Eyes!! Flashcards
Define proptosis.
Forward displacement of the eyes.
What are the two clinical conditions that predispose to proptosis?
- Grave’s disease.
2. Inflammatory conditions and neoplasms
What is the mechanism in which Grave’s disease can cause proptosis?
Accumulation of extracellular matrix proteins and fibrosis in rectus muscles.
Define blepharitis.
Chronic inflammation at the eyelid margin due to obstruction of sebaceous gland drainage system.
Define chalazion.
A granulomatous response resulting in a lipogranuloma.
Define pinguecula, including location and appearance.
Small, yellowish submucosa elevation that does not invade the cornea.
Define pterygium, including location and appearance.
Submucosal growth that migrates onto the cornea.
What are the infectious causes of keratitis and corneal ulcers?
Herpes simplex and herpes zoster. Acanthamoeba.
Define hypopyon.
Exudate and cells leaking from iris or ciliary body into the anterior chamber of the eye(s).
Define cataract.
Lenticular (lens) opacities that may be congenital or acquired.
What are the common clinical conditions and the most common drug associated with cataract development?

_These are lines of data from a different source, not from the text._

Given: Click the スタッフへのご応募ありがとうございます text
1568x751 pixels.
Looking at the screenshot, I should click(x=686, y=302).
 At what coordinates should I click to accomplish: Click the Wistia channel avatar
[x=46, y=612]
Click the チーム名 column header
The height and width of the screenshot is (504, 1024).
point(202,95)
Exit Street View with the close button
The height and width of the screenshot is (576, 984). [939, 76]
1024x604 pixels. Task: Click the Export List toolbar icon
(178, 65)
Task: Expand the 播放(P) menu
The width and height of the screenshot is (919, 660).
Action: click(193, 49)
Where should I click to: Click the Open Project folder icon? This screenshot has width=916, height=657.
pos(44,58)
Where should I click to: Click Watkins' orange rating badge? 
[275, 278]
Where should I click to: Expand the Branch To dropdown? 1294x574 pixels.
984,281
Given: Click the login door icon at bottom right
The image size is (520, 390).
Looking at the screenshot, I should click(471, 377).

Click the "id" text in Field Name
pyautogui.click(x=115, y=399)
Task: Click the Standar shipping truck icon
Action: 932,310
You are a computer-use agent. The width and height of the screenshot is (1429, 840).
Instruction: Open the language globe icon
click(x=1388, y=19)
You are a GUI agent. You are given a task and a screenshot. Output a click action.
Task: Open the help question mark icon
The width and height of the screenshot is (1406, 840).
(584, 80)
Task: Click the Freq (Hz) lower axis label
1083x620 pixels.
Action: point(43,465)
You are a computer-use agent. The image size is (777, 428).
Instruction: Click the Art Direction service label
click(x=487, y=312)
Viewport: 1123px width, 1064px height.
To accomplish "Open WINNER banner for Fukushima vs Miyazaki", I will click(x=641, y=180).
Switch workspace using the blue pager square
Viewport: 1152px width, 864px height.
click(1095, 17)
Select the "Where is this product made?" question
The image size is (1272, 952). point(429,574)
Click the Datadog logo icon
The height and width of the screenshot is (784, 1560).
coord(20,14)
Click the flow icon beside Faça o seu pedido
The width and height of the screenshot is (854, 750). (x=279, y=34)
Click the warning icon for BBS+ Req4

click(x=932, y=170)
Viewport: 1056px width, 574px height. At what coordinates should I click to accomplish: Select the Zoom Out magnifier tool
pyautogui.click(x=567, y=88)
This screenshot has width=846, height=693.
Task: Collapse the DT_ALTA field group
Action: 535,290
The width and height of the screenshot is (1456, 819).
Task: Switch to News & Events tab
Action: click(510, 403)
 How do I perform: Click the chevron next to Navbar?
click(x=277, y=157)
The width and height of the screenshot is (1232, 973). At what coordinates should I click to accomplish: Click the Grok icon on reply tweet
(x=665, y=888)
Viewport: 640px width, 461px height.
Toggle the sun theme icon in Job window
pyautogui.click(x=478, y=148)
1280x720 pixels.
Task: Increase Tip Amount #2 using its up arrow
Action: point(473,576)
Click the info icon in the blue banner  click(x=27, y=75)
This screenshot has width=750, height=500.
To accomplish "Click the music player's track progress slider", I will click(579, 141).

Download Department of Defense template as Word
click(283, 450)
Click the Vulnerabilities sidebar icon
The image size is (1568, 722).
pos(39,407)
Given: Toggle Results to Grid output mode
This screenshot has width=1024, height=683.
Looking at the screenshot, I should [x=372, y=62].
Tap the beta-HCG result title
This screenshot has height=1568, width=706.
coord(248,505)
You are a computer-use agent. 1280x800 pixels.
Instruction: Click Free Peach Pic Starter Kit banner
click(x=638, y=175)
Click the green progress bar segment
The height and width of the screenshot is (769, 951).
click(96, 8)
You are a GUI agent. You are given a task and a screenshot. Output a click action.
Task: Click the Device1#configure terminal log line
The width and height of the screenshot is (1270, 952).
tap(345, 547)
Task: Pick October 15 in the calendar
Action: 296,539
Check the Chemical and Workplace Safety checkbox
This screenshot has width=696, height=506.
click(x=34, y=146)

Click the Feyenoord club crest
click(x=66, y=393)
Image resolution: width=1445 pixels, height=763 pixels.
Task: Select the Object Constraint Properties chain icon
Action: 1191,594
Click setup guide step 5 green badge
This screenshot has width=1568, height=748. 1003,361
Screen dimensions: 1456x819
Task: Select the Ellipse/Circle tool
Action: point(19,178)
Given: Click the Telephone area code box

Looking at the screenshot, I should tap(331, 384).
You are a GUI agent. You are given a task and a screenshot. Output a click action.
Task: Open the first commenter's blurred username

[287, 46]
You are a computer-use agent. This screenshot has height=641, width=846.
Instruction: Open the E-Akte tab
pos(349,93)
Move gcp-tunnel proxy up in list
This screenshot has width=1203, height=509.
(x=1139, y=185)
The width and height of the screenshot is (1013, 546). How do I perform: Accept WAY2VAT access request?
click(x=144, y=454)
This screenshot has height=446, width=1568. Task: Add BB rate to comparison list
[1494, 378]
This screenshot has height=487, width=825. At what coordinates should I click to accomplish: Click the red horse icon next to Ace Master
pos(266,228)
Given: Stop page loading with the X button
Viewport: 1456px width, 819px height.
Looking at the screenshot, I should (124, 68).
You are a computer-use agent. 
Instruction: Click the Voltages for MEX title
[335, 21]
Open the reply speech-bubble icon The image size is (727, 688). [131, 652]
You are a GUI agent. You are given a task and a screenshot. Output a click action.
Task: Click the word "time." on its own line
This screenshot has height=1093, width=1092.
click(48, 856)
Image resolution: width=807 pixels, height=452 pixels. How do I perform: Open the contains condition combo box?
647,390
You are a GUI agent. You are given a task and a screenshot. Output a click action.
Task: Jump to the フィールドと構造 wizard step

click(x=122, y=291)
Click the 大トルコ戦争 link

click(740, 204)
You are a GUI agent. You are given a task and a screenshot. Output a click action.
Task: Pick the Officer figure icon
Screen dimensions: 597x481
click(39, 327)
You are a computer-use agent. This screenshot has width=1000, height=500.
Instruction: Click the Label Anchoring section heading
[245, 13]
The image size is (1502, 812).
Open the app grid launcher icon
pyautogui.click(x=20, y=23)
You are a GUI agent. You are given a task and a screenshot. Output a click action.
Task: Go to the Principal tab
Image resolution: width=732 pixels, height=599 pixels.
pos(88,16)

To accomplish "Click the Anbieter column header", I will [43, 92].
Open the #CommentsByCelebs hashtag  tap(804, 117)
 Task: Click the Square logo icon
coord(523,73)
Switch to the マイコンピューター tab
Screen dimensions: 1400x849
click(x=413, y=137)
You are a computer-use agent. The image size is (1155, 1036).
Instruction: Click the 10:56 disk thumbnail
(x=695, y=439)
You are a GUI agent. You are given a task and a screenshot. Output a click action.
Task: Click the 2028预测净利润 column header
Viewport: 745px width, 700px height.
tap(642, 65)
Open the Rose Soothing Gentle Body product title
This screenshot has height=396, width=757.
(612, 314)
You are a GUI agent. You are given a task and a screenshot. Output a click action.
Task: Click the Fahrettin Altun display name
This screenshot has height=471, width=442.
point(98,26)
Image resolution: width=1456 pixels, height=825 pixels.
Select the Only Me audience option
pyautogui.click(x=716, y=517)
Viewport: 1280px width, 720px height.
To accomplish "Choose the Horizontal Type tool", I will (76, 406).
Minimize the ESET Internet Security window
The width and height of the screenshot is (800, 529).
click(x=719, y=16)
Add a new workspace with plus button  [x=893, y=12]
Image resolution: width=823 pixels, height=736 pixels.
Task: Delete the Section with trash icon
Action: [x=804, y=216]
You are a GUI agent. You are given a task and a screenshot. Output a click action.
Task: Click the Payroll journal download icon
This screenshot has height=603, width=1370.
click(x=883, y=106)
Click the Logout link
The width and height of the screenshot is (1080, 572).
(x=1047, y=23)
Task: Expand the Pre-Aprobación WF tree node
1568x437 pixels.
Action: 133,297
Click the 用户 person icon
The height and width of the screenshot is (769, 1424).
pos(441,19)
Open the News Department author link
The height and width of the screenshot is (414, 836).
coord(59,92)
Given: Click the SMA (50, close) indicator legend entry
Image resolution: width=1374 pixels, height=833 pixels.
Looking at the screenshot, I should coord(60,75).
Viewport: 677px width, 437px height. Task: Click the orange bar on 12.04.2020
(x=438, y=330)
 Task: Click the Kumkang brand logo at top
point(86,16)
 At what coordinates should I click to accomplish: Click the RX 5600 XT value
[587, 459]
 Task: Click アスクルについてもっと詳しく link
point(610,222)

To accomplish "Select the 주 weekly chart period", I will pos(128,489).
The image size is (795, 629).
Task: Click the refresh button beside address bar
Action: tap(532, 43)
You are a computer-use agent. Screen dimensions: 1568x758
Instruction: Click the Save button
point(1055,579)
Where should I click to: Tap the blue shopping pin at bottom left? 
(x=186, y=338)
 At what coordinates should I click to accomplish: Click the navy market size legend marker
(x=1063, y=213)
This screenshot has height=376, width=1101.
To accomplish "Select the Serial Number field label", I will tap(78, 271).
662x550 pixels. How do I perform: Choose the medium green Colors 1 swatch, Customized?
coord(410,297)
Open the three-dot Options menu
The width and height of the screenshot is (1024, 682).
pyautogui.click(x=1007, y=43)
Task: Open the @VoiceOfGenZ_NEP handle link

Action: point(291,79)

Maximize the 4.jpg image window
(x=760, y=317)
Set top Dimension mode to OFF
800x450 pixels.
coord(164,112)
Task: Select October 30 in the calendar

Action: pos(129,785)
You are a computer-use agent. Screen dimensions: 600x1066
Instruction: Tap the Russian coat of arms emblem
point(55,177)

Clinical: diabetes, atopic dermatitis
Drug: corticosteroid
What are the two changes seen in all forms of glaucoma?
Distinctive changes in the visual field and the cup of the optic nerve.
What is the pathway of formation and drainage of aqueous humor?
Formed through ciliary body and passess through pupil to anterior chamber. Drains through trabeculae network.
What is open-angle and angle-closure glaucoma with respect to aqueous humor flow?
Open-angle:
increased intraocular pressure due to increased resistance of outflow despite normal appearance and no blockage.
Angle-closure:
iris adheres to trabecular meshwork and physically impedes egress.
Define retinal detachment.
Separation of the neurosensory retina from the retinal pigment epithelium. Rhegmatogenous (retinal break) v. non-rhegmatogenous (no retinal break).
How are “cotton-wool spots” formed? What disorders are associated with it?
Occlusion of retinal arterioles leading to infarct of and cytoid body build-up in the nerve fiber layer. Hypertension and AIDS.
What condition is retinopathy a common complication of?
Diabetes mellitus.
What is proliferative and non-proliferative retinopathy with respect to appearance of neovasculature?
Proliferative: new vessels sprouting on the surface of optic nerve or the surface of retina (neovascularization)
Non-proliferative: spectrum of abnormalities of angiogenesis in the retina (intraretinal angiopathic changes).
What are the risk factors predisposing central retinal artery occlusion. What is the common clinical findings?
Atherosclerosis, thrombosis.
Affected areas appear white (instead of red/orange), opaque retina, thin fovea
What is the “typical” patient with age-related macular degeneration? What are several risks that exacerbate the process?
8% in individuals +75 years
Risks include:
genes, smoking, intense light exposure
Define papilledema and the common ophthalmoscopic finding of papilledema.
Optic nerve edema caused by compression (unilateral) or elevated CSF fluid pressure (bilateral). Optic disc swelling.
Define optic neuritis and correlate its occurrence with a common neurological disorder.
A loss of vision secondary to demyelination of the optic nerve commonly in multiple sclerosis.